**Data for this exercise**
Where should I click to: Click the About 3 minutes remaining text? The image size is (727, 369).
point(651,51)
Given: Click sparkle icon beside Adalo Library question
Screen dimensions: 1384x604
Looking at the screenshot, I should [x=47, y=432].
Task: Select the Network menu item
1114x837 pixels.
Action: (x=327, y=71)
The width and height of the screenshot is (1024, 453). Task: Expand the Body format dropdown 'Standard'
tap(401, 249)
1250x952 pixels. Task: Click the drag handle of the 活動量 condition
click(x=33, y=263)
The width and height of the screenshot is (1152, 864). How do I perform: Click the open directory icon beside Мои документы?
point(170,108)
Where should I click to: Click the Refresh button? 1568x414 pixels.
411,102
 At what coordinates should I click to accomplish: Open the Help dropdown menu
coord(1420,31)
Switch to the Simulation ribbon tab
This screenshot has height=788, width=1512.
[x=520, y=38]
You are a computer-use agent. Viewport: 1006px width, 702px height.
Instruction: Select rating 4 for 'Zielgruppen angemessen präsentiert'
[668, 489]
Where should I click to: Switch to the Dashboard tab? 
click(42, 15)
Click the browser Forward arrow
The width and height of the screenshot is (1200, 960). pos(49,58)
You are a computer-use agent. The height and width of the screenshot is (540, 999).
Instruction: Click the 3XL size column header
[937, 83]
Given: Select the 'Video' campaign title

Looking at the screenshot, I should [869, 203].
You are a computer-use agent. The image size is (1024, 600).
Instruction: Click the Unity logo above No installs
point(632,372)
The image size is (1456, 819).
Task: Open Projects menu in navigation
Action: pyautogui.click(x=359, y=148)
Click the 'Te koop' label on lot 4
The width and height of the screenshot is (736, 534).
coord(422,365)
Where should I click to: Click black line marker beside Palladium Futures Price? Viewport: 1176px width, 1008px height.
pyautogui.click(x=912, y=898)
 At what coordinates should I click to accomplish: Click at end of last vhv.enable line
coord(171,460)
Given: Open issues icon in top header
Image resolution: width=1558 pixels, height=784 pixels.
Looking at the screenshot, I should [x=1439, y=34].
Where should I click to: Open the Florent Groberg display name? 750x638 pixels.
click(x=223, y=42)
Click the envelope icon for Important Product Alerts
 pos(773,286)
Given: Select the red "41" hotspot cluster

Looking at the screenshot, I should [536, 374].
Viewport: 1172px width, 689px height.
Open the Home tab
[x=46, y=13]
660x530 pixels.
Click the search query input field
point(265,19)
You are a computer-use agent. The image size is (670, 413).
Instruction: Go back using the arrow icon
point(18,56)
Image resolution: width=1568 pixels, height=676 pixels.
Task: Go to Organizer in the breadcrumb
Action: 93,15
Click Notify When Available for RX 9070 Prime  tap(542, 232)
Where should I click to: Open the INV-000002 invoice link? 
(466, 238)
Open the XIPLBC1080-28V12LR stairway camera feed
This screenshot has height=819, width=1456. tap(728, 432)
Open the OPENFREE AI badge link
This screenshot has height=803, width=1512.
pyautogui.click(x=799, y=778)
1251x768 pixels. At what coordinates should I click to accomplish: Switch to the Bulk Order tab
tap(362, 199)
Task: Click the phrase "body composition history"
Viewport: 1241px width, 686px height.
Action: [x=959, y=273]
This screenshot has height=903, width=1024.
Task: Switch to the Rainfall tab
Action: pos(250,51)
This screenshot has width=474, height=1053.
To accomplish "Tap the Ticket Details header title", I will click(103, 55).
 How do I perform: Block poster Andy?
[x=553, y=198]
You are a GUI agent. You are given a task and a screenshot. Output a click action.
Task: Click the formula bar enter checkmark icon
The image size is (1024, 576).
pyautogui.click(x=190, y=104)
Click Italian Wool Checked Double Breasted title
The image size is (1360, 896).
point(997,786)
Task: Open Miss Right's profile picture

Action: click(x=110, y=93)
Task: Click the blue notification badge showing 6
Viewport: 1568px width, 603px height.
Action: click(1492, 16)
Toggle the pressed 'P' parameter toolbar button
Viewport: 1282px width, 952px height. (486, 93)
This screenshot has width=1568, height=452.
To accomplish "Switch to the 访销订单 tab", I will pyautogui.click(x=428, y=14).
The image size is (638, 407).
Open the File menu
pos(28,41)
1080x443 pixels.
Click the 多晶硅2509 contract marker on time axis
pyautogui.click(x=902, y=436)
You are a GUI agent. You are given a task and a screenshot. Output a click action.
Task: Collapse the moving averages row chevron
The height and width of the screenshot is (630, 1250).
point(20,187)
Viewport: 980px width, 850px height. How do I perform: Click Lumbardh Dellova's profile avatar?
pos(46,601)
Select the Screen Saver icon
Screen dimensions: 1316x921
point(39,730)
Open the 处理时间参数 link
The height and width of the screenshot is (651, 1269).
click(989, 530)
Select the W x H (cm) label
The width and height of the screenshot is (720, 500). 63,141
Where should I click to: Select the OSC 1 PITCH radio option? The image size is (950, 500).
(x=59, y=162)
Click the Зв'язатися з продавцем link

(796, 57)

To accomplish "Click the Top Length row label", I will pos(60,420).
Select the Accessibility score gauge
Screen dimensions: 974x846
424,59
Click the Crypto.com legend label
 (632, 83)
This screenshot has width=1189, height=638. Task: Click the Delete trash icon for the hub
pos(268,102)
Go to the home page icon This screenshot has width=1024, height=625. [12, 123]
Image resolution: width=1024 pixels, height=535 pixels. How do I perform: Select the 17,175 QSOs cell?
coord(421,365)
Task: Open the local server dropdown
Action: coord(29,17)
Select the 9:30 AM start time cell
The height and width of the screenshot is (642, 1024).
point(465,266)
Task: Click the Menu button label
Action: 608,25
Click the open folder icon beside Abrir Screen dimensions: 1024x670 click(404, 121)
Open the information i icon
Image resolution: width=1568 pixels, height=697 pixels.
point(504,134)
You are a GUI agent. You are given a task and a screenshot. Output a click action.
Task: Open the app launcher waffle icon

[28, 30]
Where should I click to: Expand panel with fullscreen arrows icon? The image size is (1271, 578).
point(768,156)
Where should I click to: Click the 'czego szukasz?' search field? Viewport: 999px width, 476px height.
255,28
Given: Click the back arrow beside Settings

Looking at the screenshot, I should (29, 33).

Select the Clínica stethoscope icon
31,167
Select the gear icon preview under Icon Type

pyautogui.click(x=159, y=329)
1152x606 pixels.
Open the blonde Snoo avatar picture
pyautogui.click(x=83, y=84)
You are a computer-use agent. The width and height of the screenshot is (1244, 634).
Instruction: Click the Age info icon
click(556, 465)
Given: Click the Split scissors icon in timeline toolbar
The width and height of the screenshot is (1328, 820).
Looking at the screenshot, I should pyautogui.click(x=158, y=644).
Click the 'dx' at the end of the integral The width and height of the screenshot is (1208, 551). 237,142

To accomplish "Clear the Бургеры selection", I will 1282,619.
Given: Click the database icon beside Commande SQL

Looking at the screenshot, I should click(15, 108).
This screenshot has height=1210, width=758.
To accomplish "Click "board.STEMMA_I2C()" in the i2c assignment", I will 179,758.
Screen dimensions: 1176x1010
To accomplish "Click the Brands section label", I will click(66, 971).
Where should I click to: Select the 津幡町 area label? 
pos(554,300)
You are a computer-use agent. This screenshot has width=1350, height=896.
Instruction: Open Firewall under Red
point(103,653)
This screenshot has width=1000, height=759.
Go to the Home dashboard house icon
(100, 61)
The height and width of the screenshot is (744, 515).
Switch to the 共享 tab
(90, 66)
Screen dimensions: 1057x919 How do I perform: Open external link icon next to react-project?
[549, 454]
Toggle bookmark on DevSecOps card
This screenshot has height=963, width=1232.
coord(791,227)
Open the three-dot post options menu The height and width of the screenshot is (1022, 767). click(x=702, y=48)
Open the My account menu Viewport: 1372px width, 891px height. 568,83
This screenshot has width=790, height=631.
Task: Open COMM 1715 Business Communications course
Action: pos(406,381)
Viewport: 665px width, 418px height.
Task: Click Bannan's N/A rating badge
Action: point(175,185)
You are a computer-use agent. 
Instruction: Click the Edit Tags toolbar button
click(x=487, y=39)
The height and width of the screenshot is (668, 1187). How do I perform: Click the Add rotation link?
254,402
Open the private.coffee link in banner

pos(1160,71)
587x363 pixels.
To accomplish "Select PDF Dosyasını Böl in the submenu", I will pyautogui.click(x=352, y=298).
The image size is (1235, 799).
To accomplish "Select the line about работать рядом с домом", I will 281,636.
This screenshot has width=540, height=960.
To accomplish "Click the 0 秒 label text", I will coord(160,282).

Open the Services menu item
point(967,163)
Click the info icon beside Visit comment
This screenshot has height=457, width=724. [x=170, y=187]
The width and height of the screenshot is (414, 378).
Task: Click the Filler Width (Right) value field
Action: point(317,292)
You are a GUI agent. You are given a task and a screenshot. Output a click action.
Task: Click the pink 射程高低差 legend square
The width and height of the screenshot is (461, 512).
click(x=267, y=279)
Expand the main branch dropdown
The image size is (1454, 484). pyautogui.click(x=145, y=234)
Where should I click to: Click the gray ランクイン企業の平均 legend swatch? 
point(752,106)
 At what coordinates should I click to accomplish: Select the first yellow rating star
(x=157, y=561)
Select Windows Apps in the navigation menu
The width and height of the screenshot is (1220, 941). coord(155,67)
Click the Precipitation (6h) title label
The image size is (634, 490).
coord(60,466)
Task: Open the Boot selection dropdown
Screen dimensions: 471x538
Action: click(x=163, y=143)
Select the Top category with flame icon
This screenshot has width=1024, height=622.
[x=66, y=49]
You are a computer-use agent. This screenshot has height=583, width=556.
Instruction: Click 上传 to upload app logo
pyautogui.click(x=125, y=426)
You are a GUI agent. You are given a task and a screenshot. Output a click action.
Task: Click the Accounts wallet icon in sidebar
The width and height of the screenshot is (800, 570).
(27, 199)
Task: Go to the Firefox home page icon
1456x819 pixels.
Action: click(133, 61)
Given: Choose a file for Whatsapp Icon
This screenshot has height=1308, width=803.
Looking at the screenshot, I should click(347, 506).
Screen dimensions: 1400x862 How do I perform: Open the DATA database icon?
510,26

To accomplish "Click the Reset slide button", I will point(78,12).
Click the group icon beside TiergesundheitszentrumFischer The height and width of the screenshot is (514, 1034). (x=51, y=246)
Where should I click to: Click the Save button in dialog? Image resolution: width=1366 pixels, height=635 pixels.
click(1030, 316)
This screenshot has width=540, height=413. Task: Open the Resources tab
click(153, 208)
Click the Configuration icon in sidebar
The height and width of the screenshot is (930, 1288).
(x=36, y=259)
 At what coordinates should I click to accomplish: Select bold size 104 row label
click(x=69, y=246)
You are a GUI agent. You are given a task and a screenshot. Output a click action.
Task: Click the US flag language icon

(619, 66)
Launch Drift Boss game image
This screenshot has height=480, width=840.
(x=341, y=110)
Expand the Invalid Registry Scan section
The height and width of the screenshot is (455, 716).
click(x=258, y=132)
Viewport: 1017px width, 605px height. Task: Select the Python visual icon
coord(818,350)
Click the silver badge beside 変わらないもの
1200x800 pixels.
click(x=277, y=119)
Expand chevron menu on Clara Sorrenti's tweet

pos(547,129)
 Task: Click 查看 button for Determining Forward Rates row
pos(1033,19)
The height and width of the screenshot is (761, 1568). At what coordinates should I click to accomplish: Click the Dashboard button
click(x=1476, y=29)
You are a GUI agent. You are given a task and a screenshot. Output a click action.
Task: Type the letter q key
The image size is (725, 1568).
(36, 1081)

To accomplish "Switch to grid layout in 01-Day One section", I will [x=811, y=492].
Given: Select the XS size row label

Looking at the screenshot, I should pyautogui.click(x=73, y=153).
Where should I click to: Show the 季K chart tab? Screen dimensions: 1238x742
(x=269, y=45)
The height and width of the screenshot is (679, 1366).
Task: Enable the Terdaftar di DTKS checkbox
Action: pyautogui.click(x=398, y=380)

**Exercise details**
The expected answer holds each line from the listing above where the string "page" is present.

**Solution below**
Go to the home page icon This screenshot has width=1024, height=625. [12, 123]
Task: Go to the Firefox home page icon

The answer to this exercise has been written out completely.